When you reach the line containing "Click the navigator right range handle" in the data below, reproduce it and every line that follows, exactly and without additions.

** Opening EXTRACTED ENTRIES block **

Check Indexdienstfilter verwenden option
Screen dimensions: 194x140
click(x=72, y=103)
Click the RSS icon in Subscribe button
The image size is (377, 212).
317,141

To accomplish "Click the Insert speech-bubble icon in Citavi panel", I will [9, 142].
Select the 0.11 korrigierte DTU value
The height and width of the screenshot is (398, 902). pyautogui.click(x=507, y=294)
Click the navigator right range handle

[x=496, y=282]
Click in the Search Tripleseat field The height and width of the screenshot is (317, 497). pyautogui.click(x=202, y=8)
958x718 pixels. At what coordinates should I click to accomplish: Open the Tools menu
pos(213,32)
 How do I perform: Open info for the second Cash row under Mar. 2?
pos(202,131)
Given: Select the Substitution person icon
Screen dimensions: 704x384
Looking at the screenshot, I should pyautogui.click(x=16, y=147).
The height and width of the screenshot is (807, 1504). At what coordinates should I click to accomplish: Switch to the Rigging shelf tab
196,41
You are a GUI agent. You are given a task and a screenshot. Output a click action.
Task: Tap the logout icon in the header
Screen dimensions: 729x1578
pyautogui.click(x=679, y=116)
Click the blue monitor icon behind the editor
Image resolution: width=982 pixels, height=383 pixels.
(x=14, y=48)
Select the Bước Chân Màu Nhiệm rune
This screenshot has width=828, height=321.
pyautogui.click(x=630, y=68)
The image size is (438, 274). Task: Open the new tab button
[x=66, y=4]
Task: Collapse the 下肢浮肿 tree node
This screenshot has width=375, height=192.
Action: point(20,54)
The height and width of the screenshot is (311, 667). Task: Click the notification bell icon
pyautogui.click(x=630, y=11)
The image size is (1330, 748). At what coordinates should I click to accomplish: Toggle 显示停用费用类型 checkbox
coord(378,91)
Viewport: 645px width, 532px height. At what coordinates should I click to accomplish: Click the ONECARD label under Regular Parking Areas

** Closing EXTRACTED ENTRIES block **

TASK SOLUTION.
Click the navigator right range handle

[x=496, y=282]
Click in the Search Tripleseat field The height and width of the screenshot is (317, 497). pyautogui.click(x=202, y=8)
958x718 pixels. At what coordinates should I click to accomplish: Open the Tools menu
pos(213,32)
 How do I perform: Open info for the second Cash row under Mar. 2?
pos(202,131)
Given: Select the Substitution person icon
Screen dimensions: 704x384
Looking at the screenshot, I should pyautogui.click(x=16, y=147).
The height and width of the screenshot is (807, 1504). At what coordinates should I click to accomplish: Switch to the Rigging shelf tab
196,41
You are a GUI agent. You are given a task and a screenshot. Output a click action.
Task: Tap the logout icon in the header
Screen dimensions: 729x1578
pyautogui.click(x=679, y=116)
Click the blue monitor icon behind the editor
Image resolution: width=982 pixels, height=383 pixels.
(x=14, y=48)
Select the Bước Chân Màu Nhiệm rune
This screenshot has width=828, height=321.
pyautogui.click(x=630, y=68)
The image size is (438, 274). Task: Open the new tab button
[x=66, y=4]
Task: Collapse the 下肢浮肿 tree node
This screenshot has width=375, height=192.
Action: point(20,54)
The height and width of the screenshot is (311, 667). Task: Click the notification bell icon
pyautogui.click(x=630, y=11)
The image size is (1330, 748). At what coordinates should I click to accomplish: Toggle 显示停用费用类型 checkbox
coord(378,91)
Viewport: 645px width, 532px height. At what coordinates should I click to accomplish: Click the ONECARD label under Regular Parking Areas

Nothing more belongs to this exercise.